** START **

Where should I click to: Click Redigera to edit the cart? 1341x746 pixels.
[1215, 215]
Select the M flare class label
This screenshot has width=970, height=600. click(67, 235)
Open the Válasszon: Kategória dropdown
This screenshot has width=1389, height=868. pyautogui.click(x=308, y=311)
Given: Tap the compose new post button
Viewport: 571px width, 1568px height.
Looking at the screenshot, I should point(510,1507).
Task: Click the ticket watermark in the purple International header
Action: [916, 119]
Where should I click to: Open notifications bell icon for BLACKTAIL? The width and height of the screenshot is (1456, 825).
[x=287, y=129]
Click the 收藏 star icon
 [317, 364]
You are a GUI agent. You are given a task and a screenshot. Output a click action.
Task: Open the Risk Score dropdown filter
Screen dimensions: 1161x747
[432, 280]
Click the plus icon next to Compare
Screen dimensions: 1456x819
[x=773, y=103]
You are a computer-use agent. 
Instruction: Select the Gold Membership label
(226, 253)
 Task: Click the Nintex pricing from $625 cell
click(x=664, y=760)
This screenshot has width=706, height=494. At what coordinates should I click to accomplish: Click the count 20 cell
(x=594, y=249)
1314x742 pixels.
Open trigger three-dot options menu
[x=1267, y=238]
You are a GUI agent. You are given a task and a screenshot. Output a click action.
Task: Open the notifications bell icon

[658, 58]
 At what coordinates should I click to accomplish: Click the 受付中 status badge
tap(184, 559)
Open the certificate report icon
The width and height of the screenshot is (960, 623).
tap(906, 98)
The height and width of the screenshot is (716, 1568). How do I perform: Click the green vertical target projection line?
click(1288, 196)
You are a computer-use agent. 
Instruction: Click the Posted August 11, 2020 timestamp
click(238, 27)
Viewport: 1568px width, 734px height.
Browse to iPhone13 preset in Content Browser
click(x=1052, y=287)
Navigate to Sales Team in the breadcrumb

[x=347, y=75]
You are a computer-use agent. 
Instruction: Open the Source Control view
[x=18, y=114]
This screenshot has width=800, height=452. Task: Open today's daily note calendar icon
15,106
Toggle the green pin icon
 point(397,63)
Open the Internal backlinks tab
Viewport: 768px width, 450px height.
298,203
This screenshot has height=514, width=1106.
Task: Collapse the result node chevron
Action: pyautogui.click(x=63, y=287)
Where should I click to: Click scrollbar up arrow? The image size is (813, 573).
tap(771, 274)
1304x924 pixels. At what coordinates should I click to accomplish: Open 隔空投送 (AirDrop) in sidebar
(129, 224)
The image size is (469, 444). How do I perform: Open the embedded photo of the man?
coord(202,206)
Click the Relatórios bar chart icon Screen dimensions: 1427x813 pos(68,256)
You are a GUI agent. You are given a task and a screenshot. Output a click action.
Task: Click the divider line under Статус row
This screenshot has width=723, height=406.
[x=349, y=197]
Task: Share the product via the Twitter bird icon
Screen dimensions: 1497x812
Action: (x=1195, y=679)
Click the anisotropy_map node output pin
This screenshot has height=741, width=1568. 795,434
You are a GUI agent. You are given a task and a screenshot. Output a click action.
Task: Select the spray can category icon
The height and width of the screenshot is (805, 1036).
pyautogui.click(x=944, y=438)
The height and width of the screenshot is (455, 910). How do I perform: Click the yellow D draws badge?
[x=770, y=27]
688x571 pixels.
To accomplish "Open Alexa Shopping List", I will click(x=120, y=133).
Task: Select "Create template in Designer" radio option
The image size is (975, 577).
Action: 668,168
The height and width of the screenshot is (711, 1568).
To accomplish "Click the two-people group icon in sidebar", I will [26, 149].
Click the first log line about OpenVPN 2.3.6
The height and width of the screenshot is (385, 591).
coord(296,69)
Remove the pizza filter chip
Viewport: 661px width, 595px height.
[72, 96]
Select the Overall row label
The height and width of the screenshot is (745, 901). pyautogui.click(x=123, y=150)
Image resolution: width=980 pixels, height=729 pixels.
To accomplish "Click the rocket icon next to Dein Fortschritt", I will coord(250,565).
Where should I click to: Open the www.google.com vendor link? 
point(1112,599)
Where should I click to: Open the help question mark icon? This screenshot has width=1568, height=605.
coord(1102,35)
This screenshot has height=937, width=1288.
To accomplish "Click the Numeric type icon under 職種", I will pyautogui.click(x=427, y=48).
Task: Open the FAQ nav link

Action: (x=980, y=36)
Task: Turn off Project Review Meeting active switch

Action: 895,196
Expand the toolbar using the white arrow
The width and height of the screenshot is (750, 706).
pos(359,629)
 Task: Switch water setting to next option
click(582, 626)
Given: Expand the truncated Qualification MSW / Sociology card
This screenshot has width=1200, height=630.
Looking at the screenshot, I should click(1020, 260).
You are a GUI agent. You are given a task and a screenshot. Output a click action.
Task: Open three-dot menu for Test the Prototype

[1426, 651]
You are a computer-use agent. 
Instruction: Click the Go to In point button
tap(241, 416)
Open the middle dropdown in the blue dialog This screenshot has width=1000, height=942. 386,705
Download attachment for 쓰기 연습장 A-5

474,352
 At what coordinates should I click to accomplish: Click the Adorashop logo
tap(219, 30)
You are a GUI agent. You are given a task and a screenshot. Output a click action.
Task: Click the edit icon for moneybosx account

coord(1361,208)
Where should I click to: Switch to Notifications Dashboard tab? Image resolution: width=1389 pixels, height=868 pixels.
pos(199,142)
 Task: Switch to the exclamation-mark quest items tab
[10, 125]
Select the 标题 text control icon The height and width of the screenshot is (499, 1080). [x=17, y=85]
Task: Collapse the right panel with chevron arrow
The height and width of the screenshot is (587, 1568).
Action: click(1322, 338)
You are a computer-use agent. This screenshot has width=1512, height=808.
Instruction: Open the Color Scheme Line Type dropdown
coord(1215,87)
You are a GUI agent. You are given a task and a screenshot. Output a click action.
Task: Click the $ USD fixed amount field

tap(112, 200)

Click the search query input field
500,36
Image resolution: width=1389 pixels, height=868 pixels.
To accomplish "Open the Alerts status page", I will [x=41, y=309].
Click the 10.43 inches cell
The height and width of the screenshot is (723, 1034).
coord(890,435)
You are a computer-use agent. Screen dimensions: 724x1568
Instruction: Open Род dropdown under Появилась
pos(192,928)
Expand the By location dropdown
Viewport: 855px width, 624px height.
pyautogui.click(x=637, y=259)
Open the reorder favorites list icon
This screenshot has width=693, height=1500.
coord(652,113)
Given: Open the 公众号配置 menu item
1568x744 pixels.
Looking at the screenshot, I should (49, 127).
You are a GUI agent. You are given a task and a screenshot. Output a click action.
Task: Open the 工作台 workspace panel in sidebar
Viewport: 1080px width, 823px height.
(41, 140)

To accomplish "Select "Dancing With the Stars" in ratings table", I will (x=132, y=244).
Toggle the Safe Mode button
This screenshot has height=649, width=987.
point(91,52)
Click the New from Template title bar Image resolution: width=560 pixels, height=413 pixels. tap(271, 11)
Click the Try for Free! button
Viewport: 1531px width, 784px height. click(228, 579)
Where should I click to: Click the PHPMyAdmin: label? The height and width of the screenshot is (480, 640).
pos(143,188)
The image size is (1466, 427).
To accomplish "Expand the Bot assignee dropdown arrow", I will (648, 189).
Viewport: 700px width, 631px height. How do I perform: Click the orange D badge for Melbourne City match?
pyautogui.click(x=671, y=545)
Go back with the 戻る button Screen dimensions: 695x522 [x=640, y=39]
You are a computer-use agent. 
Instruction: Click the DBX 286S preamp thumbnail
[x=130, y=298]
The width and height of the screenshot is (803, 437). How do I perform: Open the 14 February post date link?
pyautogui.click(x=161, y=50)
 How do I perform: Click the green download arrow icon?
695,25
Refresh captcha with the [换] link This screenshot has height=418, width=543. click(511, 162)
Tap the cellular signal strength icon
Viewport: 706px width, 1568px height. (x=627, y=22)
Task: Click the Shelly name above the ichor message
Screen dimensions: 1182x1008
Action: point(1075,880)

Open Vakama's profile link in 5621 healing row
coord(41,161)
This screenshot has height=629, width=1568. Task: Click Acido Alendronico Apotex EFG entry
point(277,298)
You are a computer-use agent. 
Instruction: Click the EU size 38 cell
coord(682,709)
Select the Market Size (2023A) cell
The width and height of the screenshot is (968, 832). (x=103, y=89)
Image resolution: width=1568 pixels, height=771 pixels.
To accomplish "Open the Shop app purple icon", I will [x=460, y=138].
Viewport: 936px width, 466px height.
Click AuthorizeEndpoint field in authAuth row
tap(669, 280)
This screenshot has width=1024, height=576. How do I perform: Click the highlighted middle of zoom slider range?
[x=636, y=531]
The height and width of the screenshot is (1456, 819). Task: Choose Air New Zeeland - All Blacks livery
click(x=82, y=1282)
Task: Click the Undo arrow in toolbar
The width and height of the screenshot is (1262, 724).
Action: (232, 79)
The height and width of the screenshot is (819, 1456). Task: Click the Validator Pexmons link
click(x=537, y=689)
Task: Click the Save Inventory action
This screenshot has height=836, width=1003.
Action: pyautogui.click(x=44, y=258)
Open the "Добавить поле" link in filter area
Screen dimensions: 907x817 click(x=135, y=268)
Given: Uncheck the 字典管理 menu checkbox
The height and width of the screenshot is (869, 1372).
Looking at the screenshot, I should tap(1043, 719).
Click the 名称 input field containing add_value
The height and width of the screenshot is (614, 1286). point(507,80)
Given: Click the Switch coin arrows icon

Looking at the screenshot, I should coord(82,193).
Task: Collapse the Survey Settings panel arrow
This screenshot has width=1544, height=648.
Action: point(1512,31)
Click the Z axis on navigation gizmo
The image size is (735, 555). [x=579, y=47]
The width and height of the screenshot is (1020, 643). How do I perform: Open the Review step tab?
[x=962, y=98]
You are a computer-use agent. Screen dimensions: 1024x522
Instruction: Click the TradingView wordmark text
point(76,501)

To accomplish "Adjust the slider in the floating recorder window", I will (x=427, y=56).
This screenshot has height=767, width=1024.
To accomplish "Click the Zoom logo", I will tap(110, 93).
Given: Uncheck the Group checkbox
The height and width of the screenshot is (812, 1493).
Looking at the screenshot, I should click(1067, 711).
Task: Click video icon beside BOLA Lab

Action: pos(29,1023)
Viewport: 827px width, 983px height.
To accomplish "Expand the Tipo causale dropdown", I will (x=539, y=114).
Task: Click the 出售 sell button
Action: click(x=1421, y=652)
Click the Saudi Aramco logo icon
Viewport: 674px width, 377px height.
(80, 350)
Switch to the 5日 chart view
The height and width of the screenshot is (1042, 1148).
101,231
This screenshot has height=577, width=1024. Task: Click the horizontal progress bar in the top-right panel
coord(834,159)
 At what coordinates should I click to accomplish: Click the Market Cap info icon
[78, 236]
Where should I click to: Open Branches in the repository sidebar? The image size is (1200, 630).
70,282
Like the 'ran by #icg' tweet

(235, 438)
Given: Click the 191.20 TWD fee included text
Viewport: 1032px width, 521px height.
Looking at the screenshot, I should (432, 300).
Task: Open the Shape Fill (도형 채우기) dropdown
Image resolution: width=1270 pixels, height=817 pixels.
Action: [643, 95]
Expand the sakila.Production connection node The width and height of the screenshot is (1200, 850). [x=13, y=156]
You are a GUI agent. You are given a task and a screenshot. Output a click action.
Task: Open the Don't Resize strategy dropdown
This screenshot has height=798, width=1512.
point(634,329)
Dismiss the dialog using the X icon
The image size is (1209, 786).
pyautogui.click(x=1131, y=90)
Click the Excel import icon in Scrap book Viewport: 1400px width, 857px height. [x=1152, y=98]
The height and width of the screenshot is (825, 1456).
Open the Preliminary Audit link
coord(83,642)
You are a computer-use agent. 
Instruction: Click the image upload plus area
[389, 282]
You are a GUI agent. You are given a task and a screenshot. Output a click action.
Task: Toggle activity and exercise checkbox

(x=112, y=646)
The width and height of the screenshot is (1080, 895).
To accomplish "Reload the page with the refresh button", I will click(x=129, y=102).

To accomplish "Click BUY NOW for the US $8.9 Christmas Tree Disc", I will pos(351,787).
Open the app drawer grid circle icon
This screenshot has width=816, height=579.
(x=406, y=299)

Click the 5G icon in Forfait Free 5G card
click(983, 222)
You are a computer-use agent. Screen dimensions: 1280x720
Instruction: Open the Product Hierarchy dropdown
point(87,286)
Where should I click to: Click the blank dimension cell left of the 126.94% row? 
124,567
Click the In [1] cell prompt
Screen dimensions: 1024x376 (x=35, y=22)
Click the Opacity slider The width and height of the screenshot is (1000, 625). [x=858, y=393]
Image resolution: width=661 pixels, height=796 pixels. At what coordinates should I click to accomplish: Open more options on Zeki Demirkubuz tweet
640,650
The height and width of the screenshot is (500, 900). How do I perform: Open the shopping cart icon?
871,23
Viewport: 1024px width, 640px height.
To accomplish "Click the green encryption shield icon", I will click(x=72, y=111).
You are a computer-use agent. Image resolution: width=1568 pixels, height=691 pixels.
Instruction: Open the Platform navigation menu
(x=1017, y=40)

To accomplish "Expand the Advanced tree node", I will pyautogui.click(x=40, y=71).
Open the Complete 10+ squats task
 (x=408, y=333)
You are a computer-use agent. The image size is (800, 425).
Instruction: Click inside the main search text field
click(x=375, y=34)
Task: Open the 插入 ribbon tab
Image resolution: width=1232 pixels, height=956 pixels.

** END **

### TO DO
Reproduce everything from the line containing "1304x924 pixels. At" down to the line containing "I will coord(250,565).", substituting "side panel" for every "sidebar" and leaving all else unchanged.

### FINISHED EXERCISE
1304x924 pixels. At what coordinates should I click to accomplish: Open 隔空投送 (AirDrop) in side panel
(129, 224)
The image size is (469, 444). How do I perform: Open the embedded photo of the man?
coord(202,206)
Click the Relatórios bar chart icon Screen dimensions: 1427x813 pos(68,256)
You are a GUI agent. You are given a task and a screenshot. Output a click action.
Task: Click the divider line under Статус row
This screenshot has width=723, height=406.
[x=349, y=197]
Task: Share the product via the Twitter bird icon
Screen dimensions: 1497x812
Action: (x=1195, y=679)
Click the anisotropy_map node output pin
This screenshot has height=741, width=1568. 795,434
You are a GUI agent. You are given a task and a screenshot. Output a click action.
Task: Select the spray can category icon
The height and width of the screenshot is (805, 1036).
pyautogui.click(x=944, y=438)
The height and width of the screenshot is (455, 910). How do I perform: Click the yellow D draws badge?
[x=770, y=27]
688x571 pixels.
To accomplish "Open Alexa Shopping List", I will click(x=120, y=133).
Task: Select "Create template in Designer" radio option
The image size is (975, 577).
Action: 668,168
The height and width of the screenshot is (711, 1568).
To accomplish "Click the two-people group icon in side panel", I will [26, 149].
Click the first log line about OpenVPN 2.3.6
The height and width of the screenshot is (385, 591).
coord(296,69)
Remove the pizza filter chip
Viewport: 661px width, 595px height.
[72, 96]
Select the Overall row label
The height and width of the screenshot is (745, 901). pyautogui.click(x=123, y=150)
Image resolution: width=980 pixels, height=729 pixels.
To accomplish "Click the rocket icon next to Dein Fortschritt", I will coord(250,565).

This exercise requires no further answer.